Gedung TPA Sirajul Islam terdiri dari dua lantai. Sama dengan bangunan utama mesjid yang juga dua lantai. Lantai dasar Gedung TPA dipergunakan untuk Posyandu. Lantai kedua untuk TPA.

Untuk menyiasati kondisi mati suri agar hidup kembali memang tidak mudah, sebab sejak Maret 2020 Indonesia pun terpapar Pandemi Covid-19. Tapi musim semi jangan sampai layu sebelum berkembang. Situasi bulan madu pengurus baru mesti diberdayakan maksimal. Maka pendaftaran siswa TPA pun dimulai. Pembelajaran diatur jarak jauh. Begitupula TPA Sirajul Islam. Kaidah pembelajaran dengan protokol Covid-19 diterapkan ekstra ketat.

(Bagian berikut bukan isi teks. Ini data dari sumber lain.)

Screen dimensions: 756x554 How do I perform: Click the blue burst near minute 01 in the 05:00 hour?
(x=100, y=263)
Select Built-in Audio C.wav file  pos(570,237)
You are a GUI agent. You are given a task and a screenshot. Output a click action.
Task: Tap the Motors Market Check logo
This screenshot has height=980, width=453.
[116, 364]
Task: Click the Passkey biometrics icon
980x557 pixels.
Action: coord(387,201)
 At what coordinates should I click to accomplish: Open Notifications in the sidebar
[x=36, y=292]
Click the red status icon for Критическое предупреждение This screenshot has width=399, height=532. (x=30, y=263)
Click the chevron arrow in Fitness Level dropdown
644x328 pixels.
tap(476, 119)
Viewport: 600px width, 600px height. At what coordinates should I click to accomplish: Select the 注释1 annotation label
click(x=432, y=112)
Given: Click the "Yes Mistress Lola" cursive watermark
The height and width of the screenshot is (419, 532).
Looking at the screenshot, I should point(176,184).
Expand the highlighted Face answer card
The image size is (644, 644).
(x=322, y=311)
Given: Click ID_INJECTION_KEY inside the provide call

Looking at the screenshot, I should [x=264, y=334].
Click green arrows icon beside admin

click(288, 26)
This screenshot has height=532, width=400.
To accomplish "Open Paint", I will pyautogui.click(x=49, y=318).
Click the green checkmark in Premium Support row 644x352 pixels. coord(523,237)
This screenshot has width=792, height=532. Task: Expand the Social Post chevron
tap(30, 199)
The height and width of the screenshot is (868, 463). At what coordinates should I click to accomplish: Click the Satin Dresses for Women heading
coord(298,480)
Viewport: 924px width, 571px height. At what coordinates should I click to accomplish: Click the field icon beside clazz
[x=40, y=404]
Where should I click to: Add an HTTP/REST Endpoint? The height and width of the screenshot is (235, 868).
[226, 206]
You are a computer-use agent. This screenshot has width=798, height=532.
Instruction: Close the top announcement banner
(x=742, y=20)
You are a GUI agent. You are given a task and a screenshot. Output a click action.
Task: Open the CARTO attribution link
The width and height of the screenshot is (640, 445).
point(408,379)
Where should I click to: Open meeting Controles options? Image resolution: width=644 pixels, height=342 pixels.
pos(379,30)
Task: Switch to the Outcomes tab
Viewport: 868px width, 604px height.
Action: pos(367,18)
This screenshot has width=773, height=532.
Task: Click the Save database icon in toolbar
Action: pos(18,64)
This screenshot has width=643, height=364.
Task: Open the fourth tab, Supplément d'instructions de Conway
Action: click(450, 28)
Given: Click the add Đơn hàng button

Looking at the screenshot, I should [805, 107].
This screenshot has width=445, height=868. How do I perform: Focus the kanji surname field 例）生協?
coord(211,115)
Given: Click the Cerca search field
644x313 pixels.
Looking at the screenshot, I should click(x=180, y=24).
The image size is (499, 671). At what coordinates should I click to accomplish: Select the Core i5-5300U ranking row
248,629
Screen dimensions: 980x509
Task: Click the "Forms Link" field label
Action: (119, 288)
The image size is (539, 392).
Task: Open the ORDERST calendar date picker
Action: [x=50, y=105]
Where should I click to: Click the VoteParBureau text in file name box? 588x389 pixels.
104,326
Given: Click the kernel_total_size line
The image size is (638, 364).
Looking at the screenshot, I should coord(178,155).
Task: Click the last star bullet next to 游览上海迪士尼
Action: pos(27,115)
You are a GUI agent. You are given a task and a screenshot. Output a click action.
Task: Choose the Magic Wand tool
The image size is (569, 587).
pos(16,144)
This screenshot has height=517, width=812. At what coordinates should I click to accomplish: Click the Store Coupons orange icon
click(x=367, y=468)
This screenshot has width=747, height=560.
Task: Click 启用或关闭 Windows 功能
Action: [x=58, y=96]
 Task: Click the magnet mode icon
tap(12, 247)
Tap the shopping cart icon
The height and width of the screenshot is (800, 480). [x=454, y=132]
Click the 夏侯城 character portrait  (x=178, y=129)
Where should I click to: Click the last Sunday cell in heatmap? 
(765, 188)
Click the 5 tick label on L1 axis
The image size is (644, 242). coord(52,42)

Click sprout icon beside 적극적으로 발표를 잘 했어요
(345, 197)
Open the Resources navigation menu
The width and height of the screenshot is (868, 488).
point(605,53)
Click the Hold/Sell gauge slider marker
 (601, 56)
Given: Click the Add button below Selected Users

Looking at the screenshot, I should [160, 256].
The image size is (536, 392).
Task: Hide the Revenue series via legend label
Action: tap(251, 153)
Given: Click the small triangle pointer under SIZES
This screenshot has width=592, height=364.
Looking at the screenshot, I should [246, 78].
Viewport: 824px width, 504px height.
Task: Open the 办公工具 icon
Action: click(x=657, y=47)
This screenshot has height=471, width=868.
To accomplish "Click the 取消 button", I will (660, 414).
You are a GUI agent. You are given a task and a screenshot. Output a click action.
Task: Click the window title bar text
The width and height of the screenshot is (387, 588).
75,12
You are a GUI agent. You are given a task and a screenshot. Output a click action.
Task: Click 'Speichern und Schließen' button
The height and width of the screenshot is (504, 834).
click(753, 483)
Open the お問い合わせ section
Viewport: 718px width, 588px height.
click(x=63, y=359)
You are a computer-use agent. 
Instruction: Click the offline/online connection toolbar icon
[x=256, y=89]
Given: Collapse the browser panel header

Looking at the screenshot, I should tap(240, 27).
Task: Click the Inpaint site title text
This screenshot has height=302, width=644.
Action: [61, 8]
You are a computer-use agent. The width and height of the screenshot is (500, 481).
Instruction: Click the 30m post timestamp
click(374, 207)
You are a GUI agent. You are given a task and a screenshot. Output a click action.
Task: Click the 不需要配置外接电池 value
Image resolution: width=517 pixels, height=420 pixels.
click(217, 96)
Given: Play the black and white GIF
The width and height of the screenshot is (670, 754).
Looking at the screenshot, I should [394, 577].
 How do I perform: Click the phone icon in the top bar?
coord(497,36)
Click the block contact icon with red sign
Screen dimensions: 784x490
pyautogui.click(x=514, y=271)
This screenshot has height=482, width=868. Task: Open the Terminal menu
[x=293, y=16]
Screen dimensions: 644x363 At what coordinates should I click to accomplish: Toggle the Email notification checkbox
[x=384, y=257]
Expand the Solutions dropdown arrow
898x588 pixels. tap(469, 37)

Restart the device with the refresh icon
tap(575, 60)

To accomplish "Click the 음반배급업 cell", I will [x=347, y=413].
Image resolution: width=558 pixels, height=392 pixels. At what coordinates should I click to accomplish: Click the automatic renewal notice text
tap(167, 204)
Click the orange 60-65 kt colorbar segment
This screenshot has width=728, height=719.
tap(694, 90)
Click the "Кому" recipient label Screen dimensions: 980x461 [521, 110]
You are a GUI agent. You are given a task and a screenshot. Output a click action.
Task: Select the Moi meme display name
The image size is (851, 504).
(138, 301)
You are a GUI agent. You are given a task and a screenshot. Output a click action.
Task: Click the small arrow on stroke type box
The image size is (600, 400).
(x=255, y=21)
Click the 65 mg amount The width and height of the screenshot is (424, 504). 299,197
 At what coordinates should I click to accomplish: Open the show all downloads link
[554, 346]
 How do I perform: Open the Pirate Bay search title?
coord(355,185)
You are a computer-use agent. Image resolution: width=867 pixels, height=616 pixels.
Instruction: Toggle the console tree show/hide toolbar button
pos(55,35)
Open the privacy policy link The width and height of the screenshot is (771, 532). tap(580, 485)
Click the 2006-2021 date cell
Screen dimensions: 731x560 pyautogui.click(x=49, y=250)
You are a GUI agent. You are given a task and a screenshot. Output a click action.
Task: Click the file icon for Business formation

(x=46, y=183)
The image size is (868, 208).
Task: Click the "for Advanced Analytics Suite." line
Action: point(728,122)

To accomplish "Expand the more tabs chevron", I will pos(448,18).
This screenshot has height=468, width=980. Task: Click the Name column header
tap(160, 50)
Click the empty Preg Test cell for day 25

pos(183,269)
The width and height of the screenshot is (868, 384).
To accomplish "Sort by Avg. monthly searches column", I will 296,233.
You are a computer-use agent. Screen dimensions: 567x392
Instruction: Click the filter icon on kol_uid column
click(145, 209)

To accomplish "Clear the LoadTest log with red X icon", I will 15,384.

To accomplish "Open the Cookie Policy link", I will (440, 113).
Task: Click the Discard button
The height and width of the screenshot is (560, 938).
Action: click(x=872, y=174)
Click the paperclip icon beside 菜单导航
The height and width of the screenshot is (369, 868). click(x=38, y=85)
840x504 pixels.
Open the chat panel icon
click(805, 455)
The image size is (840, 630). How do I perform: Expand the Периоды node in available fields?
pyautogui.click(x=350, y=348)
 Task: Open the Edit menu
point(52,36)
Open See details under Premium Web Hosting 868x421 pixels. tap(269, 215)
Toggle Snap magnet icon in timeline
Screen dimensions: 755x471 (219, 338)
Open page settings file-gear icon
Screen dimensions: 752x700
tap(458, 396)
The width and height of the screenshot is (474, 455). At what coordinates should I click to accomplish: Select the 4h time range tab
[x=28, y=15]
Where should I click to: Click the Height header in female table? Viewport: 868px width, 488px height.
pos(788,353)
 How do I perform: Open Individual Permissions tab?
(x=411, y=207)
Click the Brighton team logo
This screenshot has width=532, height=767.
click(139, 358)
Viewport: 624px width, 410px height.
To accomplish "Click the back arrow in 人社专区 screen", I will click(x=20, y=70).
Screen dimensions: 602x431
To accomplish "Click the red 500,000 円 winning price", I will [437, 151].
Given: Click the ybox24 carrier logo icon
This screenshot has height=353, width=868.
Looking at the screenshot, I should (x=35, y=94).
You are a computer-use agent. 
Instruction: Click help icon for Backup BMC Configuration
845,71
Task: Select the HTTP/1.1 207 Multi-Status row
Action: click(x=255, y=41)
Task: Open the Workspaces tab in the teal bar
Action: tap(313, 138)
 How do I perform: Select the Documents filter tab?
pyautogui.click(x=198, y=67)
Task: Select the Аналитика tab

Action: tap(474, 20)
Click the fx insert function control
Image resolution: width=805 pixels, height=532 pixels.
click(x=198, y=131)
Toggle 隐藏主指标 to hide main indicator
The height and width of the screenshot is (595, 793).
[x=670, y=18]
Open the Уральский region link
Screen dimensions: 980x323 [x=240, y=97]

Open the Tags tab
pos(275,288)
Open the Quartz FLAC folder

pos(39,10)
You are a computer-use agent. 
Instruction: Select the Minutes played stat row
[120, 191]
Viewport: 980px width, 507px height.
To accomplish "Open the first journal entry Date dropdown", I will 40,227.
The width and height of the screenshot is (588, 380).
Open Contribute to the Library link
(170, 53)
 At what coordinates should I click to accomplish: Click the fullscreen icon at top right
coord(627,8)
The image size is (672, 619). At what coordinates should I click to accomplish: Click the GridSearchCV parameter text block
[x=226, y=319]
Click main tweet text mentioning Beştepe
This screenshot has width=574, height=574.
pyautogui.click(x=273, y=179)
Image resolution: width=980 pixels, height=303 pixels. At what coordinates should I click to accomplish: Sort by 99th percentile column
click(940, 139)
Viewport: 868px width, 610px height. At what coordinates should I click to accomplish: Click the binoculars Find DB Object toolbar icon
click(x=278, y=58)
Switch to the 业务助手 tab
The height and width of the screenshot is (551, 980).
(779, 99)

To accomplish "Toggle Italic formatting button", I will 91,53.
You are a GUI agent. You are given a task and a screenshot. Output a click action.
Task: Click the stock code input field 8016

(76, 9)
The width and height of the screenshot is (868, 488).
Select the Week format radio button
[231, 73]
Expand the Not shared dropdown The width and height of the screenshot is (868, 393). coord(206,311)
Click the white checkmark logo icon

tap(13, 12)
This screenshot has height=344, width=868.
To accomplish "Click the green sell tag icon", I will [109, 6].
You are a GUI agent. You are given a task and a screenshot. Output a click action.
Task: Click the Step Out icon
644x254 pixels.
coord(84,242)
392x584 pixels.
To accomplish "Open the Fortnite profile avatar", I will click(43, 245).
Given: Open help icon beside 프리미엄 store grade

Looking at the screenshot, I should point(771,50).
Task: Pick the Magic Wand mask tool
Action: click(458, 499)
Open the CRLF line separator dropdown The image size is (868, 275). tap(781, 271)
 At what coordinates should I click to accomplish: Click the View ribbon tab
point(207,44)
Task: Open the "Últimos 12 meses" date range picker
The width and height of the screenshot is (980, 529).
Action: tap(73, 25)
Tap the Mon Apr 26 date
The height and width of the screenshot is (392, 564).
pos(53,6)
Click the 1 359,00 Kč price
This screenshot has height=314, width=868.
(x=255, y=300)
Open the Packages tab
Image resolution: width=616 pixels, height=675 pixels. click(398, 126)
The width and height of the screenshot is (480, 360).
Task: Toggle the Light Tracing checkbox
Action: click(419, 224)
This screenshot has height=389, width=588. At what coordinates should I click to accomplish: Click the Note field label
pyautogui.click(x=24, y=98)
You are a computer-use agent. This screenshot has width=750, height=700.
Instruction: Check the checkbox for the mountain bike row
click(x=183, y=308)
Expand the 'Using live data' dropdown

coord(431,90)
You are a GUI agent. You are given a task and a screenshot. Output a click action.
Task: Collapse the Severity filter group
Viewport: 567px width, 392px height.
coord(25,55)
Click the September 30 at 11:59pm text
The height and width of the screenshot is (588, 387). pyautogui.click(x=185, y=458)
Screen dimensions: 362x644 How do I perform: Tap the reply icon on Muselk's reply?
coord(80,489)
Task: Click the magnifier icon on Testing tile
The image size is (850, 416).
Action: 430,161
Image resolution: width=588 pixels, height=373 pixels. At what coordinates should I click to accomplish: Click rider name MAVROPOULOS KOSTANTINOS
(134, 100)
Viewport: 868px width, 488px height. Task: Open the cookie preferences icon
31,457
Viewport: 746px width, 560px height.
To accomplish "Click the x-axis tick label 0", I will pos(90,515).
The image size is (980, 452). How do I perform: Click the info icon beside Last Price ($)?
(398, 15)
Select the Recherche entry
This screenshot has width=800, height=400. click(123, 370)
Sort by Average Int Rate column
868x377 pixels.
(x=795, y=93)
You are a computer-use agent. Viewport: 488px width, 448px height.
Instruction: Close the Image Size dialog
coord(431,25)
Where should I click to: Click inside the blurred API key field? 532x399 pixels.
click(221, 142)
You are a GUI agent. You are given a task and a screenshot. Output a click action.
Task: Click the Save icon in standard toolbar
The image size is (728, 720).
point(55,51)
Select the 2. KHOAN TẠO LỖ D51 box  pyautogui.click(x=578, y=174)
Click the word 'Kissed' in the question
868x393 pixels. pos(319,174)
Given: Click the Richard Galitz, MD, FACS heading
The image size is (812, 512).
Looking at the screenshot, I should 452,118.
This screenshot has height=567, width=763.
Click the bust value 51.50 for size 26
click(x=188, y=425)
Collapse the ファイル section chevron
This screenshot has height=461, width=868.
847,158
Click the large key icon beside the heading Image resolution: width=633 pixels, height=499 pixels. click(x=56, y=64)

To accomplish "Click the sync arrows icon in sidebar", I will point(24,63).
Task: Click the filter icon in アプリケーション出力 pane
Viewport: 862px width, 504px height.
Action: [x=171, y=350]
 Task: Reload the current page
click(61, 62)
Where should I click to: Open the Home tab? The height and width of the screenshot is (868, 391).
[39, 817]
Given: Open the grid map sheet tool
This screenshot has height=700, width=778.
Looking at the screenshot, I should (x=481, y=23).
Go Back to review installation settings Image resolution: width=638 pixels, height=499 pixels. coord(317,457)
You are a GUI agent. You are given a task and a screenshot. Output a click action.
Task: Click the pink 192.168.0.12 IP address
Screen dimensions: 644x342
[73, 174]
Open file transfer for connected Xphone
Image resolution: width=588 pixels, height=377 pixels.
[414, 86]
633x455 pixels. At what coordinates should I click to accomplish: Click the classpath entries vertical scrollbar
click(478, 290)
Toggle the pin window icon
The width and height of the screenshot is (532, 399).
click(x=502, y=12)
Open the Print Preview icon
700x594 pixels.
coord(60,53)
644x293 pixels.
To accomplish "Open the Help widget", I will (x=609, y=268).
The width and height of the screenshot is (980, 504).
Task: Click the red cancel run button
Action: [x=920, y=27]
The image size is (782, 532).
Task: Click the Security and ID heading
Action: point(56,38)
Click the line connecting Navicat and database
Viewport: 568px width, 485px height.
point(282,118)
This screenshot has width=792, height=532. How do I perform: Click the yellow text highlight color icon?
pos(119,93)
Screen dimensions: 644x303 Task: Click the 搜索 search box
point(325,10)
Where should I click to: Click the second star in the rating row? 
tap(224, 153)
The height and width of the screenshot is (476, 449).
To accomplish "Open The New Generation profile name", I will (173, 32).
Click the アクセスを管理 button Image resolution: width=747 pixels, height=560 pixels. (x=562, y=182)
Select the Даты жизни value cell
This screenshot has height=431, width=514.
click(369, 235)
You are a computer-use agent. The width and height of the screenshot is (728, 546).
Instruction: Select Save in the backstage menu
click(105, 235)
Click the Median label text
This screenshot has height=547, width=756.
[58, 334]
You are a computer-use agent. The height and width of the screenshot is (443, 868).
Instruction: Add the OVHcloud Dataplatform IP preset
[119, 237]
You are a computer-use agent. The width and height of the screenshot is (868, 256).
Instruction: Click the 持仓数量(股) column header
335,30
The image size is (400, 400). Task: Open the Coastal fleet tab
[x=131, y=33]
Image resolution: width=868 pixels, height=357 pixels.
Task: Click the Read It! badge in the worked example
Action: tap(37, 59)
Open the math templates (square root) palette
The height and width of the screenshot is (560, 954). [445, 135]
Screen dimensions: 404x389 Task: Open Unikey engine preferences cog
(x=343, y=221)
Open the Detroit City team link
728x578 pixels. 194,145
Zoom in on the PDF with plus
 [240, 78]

Nazir Sirajul Islam tak kalah akal bekerjasama dengan konsorsium Tentara Wakaf Produktif (Tawaf) Indonesia mengaktivasi situasi kondisi di Sirajul Islam ini agar progresif. Dimulailah langkah pembukaan pendaftaran kembali TPA dirangkai dengan event lomba Juara 1 serta rekruetment remaja mesjid Sirajul Islam.